Lecturas Espirituales en tiempo de Adviento - 17 de diciembre
17 de diciembre
El misterio de
nuestra reconciliación
León Magno
Carta 31,2-3
De nada sirve
reconocer a nuestro Señor como hijo de la bienaventurada Virgen María y como
hombre verdadero y perfecto, si no se le cree descendiente de aquella estirpe
que en el Evangelio se le atribuye. Pues dice Mateo: Genealogía de
Jesucristo, hijo de David, hijo de Abrahán; y a continuación viene el orden
de su origen humano hasta llegar a José, con quien se hallaba desposada la madre
del Señor. Lucas, por su parte, retrocede por los grados de ascendencia y se remonta
hasta el mismo origen del linaje humano, con el fin de poner de relieve que el
primer y el último Adán son de la misma naturaleza.
Para enseñar y
justificar a los hombres, la omnipotencia del Hijo de Dios podía haber
aparecido, por supuesto, del mismo modo que había aparecido ante los patriarcas
y los profetas, es decir, bajo apariencia humana: por ejemplo, cuando trabó con
ellos un combate o mantuvo una conversación, cuando no rehuyó la hospitalidad
que se le ofrecía y comió los alimentos que le presentaban.

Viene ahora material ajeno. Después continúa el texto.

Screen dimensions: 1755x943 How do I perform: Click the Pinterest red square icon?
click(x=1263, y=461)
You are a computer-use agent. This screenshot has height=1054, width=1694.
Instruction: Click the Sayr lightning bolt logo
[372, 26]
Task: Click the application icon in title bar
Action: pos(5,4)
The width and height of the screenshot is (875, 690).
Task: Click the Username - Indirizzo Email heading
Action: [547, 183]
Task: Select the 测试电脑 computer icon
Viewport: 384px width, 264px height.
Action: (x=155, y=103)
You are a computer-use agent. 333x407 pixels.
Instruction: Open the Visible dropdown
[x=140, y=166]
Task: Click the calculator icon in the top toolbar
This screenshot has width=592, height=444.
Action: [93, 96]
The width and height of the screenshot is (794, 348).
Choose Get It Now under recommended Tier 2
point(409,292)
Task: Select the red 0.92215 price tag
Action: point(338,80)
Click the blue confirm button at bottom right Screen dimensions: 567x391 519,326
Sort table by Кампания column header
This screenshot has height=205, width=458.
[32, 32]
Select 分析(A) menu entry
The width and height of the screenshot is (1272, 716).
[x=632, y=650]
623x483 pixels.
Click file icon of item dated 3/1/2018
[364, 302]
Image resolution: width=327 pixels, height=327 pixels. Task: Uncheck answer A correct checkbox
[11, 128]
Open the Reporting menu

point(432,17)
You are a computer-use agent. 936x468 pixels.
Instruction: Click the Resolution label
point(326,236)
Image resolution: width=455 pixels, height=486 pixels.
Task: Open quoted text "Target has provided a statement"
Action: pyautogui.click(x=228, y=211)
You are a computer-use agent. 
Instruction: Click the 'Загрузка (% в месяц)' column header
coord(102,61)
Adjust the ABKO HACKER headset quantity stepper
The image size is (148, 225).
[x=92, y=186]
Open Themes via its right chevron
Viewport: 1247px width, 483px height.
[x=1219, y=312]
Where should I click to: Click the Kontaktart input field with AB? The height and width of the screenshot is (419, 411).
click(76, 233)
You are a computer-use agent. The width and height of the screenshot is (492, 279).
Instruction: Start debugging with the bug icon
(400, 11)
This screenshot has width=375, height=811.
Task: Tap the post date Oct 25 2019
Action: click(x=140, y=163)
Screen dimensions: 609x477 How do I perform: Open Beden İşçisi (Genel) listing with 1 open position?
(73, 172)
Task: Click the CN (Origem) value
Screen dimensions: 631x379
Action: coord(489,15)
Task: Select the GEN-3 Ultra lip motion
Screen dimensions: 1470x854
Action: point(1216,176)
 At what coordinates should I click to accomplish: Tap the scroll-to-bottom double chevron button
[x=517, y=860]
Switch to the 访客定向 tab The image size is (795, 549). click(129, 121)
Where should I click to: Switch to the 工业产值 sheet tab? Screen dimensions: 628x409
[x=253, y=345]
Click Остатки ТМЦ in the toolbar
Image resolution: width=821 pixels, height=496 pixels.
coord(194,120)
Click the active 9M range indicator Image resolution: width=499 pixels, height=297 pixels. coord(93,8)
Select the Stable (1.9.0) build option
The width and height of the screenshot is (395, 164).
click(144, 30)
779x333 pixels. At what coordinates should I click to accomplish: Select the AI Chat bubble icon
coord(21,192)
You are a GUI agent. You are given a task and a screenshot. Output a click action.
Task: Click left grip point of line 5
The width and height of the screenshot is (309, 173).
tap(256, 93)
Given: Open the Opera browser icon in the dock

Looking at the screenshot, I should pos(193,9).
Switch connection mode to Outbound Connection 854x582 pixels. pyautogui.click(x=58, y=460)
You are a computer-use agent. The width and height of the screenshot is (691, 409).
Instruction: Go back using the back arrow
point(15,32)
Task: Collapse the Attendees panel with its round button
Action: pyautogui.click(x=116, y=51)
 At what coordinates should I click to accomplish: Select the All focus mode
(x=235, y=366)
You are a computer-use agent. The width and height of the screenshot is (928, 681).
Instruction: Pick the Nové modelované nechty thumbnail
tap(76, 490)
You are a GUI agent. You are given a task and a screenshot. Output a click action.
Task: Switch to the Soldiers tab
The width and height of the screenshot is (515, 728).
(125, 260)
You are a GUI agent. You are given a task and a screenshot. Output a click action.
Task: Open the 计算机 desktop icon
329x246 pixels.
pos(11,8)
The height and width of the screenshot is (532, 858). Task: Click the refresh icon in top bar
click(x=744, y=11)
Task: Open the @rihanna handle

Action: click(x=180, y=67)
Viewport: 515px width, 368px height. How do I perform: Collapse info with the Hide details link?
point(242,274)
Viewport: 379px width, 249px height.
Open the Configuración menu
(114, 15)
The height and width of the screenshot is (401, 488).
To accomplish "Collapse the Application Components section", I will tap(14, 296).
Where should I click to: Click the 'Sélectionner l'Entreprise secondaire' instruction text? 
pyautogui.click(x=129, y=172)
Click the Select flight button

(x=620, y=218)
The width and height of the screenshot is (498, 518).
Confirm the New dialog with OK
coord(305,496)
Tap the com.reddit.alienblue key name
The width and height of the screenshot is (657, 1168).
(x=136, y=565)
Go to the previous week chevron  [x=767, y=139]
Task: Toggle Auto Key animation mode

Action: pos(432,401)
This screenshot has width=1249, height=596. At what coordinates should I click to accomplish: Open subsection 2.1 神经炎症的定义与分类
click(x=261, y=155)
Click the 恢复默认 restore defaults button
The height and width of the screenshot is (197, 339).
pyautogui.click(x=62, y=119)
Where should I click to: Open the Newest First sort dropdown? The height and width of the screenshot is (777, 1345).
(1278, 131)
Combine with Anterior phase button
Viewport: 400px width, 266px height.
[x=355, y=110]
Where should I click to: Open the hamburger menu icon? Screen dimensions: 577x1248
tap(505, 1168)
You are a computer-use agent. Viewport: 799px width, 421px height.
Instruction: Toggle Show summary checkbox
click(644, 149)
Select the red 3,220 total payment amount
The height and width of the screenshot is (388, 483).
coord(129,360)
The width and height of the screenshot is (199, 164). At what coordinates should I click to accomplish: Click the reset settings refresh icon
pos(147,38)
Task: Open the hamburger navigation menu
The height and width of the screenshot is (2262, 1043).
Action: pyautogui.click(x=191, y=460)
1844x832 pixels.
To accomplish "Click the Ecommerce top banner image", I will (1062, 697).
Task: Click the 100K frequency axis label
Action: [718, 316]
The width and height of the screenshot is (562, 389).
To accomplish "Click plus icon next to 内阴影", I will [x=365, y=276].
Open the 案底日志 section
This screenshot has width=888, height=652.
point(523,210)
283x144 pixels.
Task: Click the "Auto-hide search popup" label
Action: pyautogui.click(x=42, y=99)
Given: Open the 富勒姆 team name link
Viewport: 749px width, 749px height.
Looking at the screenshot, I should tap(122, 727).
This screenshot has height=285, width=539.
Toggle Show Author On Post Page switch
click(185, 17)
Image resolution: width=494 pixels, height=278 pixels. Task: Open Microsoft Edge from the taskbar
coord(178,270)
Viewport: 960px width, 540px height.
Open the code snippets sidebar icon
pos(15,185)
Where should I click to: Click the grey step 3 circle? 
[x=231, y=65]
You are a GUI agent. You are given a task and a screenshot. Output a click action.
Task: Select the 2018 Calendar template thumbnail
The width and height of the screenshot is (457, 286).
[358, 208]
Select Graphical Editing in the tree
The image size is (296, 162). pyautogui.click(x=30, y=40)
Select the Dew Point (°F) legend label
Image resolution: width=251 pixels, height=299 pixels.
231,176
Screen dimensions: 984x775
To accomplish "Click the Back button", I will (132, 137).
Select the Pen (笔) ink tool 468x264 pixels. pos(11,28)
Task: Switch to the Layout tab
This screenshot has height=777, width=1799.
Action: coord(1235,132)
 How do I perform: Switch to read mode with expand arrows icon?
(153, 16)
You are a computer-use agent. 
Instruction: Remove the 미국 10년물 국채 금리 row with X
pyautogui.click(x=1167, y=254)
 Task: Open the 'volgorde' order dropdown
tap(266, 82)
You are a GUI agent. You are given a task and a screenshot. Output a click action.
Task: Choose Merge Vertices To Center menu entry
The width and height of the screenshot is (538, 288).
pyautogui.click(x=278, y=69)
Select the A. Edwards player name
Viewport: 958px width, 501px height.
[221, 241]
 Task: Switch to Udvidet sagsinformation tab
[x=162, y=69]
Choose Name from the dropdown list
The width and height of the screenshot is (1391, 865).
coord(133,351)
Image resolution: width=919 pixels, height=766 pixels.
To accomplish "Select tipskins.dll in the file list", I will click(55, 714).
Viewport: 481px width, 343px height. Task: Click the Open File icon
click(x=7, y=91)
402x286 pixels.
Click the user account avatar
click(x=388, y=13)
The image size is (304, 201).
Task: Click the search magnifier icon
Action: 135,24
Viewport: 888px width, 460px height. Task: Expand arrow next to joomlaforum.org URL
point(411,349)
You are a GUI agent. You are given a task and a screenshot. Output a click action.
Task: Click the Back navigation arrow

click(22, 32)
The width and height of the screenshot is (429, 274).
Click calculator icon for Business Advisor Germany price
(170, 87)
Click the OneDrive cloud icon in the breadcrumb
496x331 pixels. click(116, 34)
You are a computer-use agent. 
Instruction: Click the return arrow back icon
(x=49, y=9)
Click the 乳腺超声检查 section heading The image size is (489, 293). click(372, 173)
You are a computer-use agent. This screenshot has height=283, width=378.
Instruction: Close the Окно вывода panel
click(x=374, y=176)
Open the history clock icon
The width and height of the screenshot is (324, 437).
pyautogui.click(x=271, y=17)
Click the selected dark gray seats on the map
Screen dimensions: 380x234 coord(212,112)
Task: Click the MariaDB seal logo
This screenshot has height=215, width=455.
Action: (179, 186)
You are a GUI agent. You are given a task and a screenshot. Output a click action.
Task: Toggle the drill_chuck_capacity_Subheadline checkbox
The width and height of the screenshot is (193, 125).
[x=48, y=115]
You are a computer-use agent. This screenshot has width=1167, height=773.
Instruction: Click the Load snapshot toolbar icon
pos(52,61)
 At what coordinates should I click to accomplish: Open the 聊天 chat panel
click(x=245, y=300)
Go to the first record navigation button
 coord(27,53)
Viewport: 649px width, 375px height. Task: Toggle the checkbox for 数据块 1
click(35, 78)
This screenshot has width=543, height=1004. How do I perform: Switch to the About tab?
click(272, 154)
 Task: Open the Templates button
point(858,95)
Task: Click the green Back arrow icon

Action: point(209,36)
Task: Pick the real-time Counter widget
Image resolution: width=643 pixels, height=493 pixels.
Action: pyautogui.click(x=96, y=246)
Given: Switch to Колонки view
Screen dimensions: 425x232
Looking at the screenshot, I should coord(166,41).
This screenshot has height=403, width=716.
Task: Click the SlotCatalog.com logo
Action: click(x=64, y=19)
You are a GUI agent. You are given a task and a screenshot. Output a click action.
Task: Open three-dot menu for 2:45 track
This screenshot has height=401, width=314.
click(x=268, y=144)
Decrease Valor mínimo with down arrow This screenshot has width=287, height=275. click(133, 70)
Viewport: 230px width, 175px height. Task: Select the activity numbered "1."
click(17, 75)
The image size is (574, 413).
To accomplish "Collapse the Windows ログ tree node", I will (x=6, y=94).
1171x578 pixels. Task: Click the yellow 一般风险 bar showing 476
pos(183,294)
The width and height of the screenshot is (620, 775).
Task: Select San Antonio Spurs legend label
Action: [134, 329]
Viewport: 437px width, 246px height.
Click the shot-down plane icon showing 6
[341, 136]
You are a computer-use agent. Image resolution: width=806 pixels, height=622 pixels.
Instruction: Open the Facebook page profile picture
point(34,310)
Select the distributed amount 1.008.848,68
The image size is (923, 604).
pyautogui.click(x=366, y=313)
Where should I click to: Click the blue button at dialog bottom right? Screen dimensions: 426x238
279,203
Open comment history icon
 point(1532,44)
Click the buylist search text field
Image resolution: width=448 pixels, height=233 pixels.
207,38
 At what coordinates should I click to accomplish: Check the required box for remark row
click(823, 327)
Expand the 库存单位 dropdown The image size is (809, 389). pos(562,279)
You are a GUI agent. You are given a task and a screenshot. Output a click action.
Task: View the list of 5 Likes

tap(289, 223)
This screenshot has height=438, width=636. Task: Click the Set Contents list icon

Pero aquellas
imágenes eran indicios de este hombre; y las significaciones místicas de estos
indicios anunciaban que él había de pertenecer en realidad a la estirpe de los
padres que le antecedieron. Y, en consecuencia, ninguna de aquellas figuras era
el cumplimiento del misterio de nuestra reconciliación, dispuesto desde la
eternidad, porque el Espíritu Santo aún no había descendido a la Virgen ni la
virtud del Altísimo la había cubierto con su sombra, para que la Palabra
hubiera podido ya hacerse carne dentro de las virginales entrañas, de modo que la
Sabiduría se construyera su propia casa; el Creador de los tiempos no había
nacido aún en el tiempo, haciendo que la forma de Dios y la de siervo se
encontraran en una sola persona; y aquel que había creado todas las cosas no
había sido engendrado todavía en medio de ellas.
Pues de no haber sido
porque el hombre nuevo, encarnado en una carne pecadora como la nuestra, aceptó
nuestra antigua condición y, consustancial como era con el Padre, se dignó a su
vez hacerse consustancial con su madre, y, siendo como era el único que se
hallaba libre de pecado, unió consigo nuestra naturaleza, la humanidad hubiera seguido
para siempre bajo la cautividad del demonio. Y no hubiésemos podido
beneficiarnos de la victoria del triunfador, si su victoria se hubiera logrado
al margen de nuestra naturaleza.
Por esta admirable
participación ha brillado para nosotros el misterio de la regeneración, de tal
manera que, gracias al mismo Espíritu por cuya virtud Cristo fue concebido y
nació, hemos nacido de nuevo de un origen espiritual. Por lo cual, el
evangelista dice de los creyentes: Éstos no han nacido de sangre, ni de amor
carnal, ni de amor humano, sino de Dios.